> Exercise directions
When the line containing "Click the Question 1 header title" is found in the data below, copy it and each line after it through the line containing "The width and height of the screenshot is (982, 784).", exactly and with no others.
# # # # # # #
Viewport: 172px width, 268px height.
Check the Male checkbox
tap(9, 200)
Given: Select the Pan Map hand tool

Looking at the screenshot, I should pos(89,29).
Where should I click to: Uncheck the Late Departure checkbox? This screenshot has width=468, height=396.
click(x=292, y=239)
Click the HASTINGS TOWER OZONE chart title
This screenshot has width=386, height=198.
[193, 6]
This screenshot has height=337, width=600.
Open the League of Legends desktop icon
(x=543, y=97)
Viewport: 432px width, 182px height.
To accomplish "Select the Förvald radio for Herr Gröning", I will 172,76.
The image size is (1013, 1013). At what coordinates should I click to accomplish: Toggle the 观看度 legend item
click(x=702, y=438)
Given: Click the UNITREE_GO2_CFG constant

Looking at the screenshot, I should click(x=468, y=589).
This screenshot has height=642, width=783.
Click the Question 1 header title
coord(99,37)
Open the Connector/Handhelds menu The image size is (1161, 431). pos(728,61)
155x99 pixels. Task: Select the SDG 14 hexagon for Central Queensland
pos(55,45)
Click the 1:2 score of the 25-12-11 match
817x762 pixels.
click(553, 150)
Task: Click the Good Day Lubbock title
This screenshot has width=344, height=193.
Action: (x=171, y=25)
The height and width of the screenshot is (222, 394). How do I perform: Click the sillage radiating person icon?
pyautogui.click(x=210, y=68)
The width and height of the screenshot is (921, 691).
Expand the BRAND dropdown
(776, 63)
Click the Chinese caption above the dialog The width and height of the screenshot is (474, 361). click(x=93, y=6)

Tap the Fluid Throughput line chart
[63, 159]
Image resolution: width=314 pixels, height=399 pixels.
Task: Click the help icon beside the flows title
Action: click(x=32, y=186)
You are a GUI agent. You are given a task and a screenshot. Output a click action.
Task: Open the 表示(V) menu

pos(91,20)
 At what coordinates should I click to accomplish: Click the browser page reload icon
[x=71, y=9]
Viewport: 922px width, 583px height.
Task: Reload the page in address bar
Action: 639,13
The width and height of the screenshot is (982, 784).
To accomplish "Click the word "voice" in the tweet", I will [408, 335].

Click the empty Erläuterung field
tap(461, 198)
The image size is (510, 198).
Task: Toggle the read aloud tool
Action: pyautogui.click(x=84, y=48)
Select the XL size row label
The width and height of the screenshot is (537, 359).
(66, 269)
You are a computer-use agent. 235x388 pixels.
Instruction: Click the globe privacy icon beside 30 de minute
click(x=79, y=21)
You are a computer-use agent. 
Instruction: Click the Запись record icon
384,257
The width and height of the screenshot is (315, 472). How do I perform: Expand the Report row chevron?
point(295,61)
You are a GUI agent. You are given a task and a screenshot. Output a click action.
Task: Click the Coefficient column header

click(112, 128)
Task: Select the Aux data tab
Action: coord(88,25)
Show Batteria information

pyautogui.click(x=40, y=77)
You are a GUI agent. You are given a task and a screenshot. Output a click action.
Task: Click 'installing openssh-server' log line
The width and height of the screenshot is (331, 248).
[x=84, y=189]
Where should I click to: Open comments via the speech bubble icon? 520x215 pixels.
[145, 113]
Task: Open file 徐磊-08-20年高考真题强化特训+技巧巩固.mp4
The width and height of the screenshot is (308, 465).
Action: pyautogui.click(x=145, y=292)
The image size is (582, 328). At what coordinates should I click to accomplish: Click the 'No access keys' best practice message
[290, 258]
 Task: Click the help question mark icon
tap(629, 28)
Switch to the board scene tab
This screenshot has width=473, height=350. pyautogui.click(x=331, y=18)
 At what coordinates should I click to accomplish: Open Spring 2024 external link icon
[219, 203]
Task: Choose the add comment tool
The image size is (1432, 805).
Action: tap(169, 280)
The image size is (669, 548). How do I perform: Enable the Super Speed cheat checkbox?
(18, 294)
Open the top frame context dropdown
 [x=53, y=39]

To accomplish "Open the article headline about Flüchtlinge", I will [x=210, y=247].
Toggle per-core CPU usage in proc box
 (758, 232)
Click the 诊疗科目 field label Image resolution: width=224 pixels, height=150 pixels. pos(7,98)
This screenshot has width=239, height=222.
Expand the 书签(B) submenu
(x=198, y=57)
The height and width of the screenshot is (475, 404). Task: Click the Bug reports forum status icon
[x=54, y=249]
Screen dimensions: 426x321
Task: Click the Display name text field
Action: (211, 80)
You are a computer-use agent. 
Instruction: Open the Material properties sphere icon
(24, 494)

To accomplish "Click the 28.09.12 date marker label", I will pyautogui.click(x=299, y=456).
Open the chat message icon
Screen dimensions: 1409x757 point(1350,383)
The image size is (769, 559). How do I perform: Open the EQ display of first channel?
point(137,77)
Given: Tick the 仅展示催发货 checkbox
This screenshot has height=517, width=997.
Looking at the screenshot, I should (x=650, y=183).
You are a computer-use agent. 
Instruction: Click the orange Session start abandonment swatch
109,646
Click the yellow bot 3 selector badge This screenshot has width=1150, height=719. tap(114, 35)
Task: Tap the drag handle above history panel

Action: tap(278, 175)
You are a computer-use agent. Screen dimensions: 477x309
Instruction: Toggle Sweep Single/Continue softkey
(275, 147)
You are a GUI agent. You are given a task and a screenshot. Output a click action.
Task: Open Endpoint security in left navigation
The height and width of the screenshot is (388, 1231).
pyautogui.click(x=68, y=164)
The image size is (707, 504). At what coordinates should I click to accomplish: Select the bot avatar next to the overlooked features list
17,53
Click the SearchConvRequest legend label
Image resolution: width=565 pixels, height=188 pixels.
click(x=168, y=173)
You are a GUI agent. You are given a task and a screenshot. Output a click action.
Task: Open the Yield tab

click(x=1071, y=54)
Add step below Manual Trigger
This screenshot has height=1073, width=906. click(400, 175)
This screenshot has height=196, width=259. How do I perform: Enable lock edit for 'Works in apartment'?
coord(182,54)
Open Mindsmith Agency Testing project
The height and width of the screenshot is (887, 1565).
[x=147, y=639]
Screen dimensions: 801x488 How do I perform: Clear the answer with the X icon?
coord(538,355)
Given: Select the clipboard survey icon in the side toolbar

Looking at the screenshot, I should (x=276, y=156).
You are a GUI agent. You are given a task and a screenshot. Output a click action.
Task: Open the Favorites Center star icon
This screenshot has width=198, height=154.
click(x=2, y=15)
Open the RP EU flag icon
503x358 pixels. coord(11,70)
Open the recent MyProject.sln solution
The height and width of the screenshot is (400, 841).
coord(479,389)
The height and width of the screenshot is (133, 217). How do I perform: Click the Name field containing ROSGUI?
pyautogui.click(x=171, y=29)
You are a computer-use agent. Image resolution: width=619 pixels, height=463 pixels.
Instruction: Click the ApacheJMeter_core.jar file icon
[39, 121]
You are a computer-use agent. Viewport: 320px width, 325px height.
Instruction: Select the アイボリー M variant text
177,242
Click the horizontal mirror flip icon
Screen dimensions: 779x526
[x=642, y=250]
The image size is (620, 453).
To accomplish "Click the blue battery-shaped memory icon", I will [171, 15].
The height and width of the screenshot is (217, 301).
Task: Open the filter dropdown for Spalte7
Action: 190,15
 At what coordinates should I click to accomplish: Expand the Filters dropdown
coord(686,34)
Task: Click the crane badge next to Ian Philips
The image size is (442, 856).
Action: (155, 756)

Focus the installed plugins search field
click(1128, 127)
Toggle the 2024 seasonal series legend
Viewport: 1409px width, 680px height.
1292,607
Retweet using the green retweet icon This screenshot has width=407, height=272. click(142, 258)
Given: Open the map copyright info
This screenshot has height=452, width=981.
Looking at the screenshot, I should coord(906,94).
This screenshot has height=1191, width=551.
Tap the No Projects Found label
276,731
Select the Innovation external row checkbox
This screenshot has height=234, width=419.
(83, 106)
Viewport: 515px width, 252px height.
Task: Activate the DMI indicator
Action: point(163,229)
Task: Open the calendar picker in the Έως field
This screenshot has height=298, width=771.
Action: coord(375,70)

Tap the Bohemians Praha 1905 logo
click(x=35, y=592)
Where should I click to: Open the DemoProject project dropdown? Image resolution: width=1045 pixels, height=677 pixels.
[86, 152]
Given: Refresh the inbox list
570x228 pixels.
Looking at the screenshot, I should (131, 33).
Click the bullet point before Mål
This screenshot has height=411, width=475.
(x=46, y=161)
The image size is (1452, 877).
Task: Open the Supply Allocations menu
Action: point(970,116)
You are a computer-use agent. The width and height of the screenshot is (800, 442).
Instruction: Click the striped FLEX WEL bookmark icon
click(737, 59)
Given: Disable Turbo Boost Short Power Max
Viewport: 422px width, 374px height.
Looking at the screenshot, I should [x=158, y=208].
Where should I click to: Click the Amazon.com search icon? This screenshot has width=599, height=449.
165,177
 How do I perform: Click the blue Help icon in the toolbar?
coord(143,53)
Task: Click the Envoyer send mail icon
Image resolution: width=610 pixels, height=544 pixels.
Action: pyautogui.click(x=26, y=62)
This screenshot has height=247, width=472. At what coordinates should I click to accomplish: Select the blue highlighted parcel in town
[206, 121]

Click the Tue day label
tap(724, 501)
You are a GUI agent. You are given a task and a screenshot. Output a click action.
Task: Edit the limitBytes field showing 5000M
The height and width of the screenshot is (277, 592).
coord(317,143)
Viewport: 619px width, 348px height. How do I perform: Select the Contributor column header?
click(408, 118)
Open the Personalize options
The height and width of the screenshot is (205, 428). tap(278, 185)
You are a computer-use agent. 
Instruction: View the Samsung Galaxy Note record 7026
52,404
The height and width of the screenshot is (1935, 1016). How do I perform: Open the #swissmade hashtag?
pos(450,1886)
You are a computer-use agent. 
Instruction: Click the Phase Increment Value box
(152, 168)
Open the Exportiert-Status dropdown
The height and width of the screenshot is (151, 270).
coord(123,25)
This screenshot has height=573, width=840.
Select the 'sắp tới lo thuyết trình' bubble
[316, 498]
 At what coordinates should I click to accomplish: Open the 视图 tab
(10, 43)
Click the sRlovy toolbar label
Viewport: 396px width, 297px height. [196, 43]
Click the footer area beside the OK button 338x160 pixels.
# # # # # # #
> Exercise response
Click the Question 1 header title
coord(99,37)
Open the Connector/Handhelds menu The image size is (1161, 431). pos(728,61)
155x99 pixels. Task: Select the SDG 14 hexagon for Central Queensland
pos(55,45)
Click the 1:2 score of the 25-12-11 match
817x762 pixels.
click(553, 150)
Task: Click the Good Day Lubbock title
This screenshot has width=344, height=193.
Action: (x=171, y=25)
The height and width of the screenshot is (222, 394). How do I perform: Click the sillage radiating person icon?
pyautogui.click(x=210, y=68)
The width and height of the screenshot is (921, 691).
Expand the BRAND dropdown
(776, 63)
Click the Chinese caption above the dialog The width and height of the screenshot is (474, 361). click(x=93, y=6)

Tap the Fluid Throughput line chart
[63, 159]
Image resolution: width=314 pixels, height=399 pixels.
Task: Click the help icon beside the flows title
Action: click(x=32, y=186)
You are a GUI agent. You are given a task and a screenshot. Output a click action.
Task: Open the 表示(V) menu

pos(91,20)
 At what coordinates should I click to accomplish: Click the browser page reload icon
[x=71, y=9]
Viewport: 922px width, 583px height.
Task: Reload the page in address bar
Action: 639,13
The width and height of the screenshot is (982, 784).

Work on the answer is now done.